Work order A ▸ Which compounds does the plant passage name as potentially dangerous?
Work order B ▸ In one to three sentences, explain why the plant passage says the plant is cultivated.
Work order C ▸ Return the portion of the plant passage starting at "Although known for" and ending at "Livestock / Cornell University)", copied word for word.

Provided passage ▸
BEGIN

Although known for its medicinal benefits, it contains some potentially dangerous compounds: safrole, rutin, caffeic acid, tryptophan and quercetin.(See: Medicinal Plants for Livestock / Cornell University)
Cultivated for condiment and culinary use.

END

Dataset entries

BEGIN

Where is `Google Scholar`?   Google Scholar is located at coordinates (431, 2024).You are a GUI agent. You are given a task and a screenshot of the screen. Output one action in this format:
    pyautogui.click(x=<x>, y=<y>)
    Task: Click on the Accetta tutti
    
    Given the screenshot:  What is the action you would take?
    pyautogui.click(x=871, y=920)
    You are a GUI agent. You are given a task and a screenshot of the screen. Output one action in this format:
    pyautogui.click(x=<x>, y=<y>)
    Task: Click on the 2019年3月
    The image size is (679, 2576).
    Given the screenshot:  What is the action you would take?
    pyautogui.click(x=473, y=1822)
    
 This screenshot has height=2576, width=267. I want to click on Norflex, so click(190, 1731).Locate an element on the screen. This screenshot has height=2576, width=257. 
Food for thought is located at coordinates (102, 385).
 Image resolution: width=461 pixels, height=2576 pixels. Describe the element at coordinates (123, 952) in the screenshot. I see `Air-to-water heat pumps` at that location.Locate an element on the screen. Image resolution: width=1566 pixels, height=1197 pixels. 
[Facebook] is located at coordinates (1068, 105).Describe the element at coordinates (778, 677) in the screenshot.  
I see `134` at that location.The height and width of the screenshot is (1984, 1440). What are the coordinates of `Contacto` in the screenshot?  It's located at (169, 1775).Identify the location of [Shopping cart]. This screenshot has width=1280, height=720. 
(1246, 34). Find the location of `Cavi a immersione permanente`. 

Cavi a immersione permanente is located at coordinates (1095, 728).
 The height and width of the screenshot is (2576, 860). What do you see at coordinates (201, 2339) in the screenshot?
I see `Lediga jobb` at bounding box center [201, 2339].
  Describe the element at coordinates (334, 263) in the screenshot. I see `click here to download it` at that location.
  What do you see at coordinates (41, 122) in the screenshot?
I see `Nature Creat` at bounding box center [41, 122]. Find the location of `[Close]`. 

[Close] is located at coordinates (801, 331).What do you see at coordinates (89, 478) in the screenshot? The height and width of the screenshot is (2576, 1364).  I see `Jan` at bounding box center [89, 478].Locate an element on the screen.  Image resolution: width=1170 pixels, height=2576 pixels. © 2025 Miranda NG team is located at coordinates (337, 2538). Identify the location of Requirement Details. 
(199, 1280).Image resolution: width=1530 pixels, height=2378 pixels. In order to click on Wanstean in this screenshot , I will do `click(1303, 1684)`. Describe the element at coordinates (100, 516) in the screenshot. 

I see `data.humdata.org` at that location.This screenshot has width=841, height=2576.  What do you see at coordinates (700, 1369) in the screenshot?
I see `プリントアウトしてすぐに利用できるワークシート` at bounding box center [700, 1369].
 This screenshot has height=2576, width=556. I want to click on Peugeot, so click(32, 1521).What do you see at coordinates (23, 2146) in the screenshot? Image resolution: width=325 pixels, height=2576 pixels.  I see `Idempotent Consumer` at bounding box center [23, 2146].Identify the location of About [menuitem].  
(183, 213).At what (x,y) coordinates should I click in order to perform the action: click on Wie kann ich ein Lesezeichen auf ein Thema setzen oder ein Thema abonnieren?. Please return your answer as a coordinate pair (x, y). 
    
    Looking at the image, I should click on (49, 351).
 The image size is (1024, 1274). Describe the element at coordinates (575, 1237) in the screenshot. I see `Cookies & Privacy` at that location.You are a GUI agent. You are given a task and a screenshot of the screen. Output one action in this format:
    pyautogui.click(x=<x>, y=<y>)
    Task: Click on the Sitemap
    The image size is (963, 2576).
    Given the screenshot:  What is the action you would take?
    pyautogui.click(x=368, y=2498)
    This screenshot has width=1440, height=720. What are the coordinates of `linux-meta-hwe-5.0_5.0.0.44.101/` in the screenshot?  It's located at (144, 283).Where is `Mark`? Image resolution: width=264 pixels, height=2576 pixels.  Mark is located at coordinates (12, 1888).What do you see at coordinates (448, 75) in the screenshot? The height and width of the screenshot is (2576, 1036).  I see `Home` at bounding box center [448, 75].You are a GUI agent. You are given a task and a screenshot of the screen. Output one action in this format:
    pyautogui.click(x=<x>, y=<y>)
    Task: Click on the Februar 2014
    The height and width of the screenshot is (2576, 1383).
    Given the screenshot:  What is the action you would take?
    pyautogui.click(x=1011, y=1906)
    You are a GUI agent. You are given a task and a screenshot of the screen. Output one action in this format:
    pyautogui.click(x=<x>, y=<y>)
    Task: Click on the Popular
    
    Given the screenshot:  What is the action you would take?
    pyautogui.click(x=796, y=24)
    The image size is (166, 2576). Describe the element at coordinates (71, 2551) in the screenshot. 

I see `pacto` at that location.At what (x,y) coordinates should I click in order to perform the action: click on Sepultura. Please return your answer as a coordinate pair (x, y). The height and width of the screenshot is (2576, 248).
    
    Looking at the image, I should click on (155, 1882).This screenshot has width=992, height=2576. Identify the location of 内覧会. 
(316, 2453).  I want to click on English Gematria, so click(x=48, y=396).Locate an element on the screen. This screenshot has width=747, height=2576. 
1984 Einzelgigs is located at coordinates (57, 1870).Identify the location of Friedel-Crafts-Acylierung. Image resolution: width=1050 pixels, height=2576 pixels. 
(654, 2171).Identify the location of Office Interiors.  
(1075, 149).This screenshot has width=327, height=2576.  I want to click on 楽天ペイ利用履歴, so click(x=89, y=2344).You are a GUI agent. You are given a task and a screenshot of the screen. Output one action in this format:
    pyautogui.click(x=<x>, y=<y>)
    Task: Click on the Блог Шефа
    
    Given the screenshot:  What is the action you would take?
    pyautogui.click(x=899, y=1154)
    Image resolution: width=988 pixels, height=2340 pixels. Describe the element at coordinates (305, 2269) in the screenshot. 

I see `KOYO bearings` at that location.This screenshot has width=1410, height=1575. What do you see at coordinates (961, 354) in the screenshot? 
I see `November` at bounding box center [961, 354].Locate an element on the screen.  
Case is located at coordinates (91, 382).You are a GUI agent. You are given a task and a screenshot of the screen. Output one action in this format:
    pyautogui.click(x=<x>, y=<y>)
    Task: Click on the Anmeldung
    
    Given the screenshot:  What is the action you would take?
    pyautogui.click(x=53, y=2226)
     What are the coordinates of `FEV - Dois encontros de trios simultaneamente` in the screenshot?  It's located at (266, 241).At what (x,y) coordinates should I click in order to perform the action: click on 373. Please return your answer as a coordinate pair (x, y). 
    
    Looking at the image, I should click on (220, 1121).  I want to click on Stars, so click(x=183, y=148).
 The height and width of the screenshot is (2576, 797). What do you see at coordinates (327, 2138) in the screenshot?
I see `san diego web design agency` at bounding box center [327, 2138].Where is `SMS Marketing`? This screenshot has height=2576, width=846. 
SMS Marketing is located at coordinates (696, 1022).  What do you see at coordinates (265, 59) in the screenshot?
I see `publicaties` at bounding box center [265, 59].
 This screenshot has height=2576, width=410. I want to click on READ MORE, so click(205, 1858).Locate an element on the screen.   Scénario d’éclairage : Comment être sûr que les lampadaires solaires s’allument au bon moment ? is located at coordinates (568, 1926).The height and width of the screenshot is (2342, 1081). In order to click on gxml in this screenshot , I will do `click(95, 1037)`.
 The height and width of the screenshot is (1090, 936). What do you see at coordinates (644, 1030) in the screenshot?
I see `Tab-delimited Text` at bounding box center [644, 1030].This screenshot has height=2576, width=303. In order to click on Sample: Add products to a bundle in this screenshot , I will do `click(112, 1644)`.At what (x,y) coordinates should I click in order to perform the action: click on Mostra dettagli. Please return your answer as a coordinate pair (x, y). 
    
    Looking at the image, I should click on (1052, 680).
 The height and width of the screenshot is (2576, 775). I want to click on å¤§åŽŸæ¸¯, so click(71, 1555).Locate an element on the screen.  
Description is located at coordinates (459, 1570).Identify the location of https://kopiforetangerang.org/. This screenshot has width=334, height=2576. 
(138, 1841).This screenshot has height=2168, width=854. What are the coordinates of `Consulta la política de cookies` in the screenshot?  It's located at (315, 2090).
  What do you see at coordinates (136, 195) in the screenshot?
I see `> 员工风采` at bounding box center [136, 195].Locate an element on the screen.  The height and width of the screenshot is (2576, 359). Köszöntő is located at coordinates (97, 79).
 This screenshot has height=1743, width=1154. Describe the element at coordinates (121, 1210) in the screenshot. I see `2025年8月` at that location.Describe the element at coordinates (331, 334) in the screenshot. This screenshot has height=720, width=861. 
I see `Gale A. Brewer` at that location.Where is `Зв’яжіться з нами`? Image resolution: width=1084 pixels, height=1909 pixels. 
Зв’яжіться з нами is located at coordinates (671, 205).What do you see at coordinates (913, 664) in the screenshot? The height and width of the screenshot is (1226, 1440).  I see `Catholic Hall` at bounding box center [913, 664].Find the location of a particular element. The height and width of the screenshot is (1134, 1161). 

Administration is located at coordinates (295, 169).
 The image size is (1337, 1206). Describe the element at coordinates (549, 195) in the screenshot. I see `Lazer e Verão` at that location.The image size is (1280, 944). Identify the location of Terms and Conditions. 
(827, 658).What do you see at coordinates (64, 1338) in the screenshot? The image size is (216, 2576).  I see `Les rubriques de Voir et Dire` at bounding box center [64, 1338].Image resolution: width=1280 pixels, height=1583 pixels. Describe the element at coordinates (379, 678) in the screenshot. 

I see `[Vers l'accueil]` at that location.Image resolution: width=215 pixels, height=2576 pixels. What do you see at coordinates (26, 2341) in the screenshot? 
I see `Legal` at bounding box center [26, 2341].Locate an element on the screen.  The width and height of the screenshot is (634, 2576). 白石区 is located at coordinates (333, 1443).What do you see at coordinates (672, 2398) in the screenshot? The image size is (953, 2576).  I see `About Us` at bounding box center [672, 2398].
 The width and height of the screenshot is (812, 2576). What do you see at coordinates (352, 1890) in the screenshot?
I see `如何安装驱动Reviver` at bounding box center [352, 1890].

END

Problem solution A ▸ Safrole, rutin, caffeic acid, tryptophan and quercetin.

Problem solution B ▸ The plant is cultivated for condiment and culinary use.

Problem solution C ▸
Although known for its medicinal benefits, it contains some potentially dangerous compounds: safrole, rutin, caffeic acid, tryptophan and quercetin.(See: Medicinal Plants for Livestock / Cornell University)